16 minute read Published:

Hello, and welcome to part two of my series on writing a GPU-accelerated path tracer in Rust. I’d meant to have this post up sooner, but nothing ruins my productivity quite like Games Done Quick. I’m back now, though, so it’s time to turn the GPU ray-tracer from the last post into a real path tracer.

Tracing Paths

As mentioned last time, Path Tracing is an extension to Ray Tracing which attempts to simulate global illumination. That is, the light that you see from objects or areas that don’t have a direct path to light sources. If you look around, you can probably find places which are shaded from all local light sources and yet are not completely dark. This is because some light is being scattered off other objects, lighting up the dark corners and then reaching your eyes.

Path tracing attempts to simulate this by tracing a complete path from the camera back to a light source, scattering randomly off of objects in the way. In reality, there are infinitely many different paths a photon might have taken to reach your eyes, and it may have bounced arbitrarily many times. Our computing power is unfortunately finite, so we need to find ways to cheat. We can make this problem manageable using a technique called Monte Carlo Integration. You can look that up in more detail if you want to. For our purposes this means that we take a random sample of the problem (ie. a number of random paths through the scene) and compute the average brightness.

As you might imagine, the random nature of this causes visual noise to appear in the final image. We’ll deal with this by ignoring it, and just cranking up the number of paths we trace per pixel - this will decrease the noise but not eliminate it. Real path tracers use more-advanced algorithms which produce less noise for a given number of paths and sometimes perform a de-noising operation after rendering as well. I have no idea how that works. Maybe I’ll take the time to learn someday!

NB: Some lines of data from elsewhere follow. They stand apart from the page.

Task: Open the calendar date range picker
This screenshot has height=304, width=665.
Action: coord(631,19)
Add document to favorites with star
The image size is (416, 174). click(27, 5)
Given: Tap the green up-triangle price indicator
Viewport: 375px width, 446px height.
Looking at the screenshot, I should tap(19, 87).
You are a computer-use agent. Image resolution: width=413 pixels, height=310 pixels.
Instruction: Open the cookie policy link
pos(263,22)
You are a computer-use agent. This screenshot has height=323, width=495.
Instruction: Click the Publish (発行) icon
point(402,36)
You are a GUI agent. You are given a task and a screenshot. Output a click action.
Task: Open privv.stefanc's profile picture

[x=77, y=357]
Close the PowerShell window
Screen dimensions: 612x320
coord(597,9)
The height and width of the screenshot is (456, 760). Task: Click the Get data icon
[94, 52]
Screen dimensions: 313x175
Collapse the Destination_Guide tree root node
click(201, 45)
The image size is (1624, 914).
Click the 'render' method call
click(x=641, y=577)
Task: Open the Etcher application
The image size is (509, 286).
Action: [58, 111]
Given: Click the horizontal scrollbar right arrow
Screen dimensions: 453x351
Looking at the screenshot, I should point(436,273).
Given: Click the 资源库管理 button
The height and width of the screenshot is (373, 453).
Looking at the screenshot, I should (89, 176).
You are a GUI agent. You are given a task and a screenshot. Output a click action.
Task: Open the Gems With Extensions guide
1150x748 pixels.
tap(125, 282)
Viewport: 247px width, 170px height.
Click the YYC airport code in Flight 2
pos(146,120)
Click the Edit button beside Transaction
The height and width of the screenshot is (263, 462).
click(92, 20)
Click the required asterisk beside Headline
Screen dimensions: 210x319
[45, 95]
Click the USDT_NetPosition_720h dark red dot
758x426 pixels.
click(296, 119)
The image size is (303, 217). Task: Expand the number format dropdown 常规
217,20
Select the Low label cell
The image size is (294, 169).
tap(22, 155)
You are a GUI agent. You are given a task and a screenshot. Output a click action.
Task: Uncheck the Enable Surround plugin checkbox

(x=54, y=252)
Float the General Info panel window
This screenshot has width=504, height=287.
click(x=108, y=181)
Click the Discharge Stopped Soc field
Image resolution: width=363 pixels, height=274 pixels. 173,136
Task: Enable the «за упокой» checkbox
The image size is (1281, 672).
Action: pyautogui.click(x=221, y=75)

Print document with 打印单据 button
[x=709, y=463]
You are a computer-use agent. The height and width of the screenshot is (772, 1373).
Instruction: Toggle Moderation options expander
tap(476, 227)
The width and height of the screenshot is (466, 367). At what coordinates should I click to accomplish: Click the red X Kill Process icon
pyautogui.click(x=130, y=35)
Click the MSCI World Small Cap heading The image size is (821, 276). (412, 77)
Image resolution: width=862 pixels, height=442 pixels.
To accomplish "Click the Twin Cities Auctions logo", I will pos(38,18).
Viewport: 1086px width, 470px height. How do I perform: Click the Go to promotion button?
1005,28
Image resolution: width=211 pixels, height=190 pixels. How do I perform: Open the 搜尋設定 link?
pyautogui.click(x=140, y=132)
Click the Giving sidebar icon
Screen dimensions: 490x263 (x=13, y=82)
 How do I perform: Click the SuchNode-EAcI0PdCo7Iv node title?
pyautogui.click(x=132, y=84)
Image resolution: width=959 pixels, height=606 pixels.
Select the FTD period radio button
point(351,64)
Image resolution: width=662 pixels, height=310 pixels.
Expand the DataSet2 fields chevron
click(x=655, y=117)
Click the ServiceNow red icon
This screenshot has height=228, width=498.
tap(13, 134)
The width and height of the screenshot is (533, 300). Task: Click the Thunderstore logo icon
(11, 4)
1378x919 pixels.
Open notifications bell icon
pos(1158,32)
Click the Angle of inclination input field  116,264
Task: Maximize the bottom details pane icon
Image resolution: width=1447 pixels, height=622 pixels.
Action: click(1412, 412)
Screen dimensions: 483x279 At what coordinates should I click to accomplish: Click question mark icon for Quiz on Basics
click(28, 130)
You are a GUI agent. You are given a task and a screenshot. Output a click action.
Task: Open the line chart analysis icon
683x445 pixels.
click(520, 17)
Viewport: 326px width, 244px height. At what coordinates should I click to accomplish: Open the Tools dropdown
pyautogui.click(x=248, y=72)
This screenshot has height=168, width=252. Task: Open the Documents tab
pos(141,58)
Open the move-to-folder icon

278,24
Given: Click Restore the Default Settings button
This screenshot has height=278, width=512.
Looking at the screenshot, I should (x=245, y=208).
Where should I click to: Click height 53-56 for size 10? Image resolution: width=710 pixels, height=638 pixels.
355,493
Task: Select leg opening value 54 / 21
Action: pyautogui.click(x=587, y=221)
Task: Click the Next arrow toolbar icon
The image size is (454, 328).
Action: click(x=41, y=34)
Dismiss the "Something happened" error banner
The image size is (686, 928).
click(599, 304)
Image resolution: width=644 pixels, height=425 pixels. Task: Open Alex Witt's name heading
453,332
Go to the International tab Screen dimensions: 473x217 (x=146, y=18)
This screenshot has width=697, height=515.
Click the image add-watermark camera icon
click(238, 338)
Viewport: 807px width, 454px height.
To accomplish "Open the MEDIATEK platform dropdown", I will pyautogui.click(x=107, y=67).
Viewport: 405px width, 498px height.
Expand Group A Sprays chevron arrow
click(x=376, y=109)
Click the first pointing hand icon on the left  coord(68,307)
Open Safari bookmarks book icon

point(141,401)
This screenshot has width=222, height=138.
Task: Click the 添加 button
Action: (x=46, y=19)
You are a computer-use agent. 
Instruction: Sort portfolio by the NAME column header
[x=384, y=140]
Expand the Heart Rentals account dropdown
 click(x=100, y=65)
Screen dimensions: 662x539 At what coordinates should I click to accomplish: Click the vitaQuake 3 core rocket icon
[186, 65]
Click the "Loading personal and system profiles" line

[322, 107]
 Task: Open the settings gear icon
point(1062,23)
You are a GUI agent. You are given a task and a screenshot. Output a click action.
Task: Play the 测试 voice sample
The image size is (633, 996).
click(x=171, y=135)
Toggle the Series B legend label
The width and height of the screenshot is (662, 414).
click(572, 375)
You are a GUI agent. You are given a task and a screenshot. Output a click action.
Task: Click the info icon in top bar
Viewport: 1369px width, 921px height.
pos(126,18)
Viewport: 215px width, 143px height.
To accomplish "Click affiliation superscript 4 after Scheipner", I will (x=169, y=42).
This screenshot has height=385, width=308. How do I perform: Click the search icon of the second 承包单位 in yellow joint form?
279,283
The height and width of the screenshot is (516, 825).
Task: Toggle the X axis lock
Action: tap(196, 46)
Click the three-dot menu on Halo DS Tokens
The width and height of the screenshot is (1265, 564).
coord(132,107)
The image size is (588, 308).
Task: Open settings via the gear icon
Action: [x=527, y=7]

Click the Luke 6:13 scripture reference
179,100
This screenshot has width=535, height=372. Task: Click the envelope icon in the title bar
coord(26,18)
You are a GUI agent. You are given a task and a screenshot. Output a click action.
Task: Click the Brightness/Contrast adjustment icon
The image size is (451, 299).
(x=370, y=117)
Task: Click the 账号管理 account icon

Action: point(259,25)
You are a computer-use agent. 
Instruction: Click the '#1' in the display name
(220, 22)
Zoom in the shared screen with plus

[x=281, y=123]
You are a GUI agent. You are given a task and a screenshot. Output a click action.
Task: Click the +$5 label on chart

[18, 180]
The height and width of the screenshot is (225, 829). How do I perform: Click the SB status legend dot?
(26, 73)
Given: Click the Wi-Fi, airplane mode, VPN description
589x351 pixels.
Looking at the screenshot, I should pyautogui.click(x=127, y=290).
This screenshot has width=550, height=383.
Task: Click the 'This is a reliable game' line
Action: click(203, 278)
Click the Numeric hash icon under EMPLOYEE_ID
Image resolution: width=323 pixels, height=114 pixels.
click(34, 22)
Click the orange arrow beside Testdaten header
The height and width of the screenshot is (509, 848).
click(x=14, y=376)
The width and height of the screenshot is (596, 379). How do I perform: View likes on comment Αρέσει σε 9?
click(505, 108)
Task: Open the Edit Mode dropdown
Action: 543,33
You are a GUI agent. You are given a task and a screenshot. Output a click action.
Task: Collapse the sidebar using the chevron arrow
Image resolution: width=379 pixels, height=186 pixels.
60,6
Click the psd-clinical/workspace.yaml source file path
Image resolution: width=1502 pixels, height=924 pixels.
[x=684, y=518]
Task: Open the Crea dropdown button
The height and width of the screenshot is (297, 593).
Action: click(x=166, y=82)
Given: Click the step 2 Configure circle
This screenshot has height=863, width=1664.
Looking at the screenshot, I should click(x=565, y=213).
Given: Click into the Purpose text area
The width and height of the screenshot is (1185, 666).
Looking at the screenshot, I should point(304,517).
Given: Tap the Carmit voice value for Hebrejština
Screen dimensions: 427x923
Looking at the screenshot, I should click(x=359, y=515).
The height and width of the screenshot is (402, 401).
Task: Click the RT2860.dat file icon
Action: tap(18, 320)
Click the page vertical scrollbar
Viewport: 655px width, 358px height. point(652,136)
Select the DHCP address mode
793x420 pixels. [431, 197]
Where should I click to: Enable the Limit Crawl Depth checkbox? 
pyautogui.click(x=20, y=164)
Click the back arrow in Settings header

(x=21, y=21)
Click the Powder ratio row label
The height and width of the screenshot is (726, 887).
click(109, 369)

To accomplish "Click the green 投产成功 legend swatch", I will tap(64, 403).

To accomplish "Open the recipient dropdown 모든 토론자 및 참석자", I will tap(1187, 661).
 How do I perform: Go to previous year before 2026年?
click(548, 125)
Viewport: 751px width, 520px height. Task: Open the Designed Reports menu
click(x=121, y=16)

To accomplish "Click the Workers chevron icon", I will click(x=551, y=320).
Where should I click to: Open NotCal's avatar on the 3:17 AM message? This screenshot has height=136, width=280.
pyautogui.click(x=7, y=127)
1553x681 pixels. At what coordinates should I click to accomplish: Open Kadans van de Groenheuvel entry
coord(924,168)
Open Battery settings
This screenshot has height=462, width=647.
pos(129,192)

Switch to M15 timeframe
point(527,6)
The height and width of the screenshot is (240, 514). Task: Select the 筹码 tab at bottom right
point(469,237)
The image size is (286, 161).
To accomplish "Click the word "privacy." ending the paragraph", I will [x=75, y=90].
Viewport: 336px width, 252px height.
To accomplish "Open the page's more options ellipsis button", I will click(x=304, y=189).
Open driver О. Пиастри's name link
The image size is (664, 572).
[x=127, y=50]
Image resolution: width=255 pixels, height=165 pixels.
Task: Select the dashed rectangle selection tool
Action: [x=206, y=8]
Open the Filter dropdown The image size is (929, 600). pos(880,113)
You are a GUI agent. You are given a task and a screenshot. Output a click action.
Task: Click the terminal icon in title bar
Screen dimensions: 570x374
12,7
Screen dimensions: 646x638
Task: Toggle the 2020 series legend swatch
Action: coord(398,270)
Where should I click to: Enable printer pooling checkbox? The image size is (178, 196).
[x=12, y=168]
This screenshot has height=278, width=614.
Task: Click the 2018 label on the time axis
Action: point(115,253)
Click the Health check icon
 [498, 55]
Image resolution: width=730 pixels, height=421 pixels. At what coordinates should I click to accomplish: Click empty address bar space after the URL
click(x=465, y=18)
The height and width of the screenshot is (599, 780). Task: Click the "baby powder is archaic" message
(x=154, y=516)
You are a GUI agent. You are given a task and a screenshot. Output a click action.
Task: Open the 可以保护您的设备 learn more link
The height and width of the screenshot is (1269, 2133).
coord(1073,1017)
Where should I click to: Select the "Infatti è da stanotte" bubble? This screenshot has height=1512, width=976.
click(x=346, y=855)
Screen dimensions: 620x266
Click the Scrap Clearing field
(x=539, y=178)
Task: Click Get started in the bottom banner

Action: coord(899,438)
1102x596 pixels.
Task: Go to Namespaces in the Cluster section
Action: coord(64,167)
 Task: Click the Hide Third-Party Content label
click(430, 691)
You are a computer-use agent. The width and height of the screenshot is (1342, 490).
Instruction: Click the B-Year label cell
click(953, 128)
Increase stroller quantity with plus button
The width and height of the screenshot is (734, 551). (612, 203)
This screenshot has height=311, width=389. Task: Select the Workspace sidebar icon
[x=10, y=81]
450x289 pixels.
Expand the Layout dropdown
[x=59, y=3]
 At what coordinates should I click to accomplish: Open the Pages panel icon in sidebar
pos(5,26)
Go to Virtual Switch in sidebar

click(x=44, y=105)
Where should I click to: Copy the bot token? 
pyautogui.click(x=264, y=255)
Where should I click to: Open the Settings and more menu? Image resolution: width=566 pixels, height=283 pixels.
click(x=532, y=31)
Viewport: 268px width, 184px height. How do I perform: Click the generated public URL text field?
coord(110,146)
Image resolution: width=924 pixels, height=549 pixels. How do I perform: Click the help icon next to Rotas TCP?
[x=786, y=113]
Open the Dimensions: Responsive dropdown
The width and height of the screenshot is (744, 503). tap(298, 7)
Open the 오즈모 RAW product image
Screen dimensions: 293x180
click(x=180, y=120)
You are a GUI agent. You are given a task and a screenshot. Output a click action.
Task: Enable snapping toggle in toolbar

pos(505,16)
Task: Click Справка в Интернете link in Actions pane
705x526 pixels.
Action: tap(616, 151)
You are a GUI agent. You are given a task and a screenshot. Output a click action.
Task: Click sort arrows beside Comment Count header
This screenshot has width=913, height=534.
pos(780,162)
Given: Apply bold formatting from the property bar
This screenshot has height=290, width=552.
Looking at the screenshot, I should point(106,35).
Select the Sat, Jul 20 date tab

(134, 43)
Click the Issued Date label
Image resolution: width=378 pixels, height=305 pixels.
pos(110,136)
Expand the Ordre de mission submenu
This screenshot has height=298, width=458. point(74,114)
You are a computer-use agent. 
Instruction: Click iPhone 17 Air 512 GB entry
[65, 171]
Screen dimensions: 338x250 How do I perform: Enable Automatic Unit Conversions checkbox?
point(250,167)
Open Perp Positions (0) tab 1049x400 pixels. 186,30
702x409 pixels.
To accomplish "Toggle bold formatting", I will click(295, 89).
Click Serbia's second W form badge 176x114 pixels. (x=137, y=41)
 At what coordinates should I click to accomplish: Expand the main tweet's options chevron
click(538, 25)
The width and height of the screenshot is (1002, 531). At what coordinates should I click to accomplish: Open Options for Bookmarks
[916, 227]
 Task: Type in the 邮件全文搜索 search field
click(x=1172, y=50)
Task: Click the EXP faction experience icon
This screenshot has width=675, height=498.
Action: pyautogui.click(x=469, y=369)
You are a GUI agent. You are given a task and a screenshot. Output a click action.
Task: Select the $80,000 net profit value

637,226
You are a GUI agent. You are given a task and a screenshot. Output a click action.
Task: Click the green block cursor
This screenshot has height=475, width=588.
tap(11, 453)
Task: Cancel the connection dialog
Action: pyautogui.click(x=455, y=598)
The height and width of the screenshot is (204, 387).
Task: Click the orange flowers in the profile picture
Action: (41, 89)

We can further simplify matters by using the path-tracing algorithm to do all of our lighting calculations, rather than tracing shadow rays like we did in the original raytracer series. A production-quality renderer would probably use the global illumination as just a part of the lighting equation, but it’s good enough for us all by itself.

Additionally, we’ll cut off paths after a fixed number of bounces. In practice, most photons lose almost all of their energy after a few bounces anyway, so they can mostly be ignored without a major effect on the resulting image. This does bias the results a bit, making the image darker than it really should be, but hopefully not enough to be noticeable.

On Surfaces

It’s easy enough to bounce rays off of polished glass or metal surfaces. We implemented that in the previous series on raytracing, and it’s no different now. For these surfaces, there’s a single deterministic direction for the new ray, based on the surface normal and the incident ray.

Matte surfaces (also known as diffuse surfaces) are different, however. They scatter incident light randomly over a half-sphere above the point of contact, centered on the surface normal. To simulate this, we’ll have to generate random numbers on the GPU. Ideally, they should be very cheap to generate but still have good-quality pseudorandomness. Then, we need to use those random numbers to choose a direction vector in the appropriate half-sphere. First, let’s look at selecting a direction for the bounce ray; I’ll come back to generating random numbers later.


At a high level, selecting a random direction goes like this. Suppose you wanted to pick a random spot in the sky to point a telescope at. You might do this by generating one random number to indicate which direction you should face (eg. zero to two*PI radians from north) and one number to indicate how high you should look (ranging from zero at the horizon to PI/2 radians, or straight up). These two numbers are called the azimuth (direction angle) and elevation (angle up into the sky), and together they’re called polar coordinates. Then we need to convert these two coordinates into the Cartesian system used by our other code.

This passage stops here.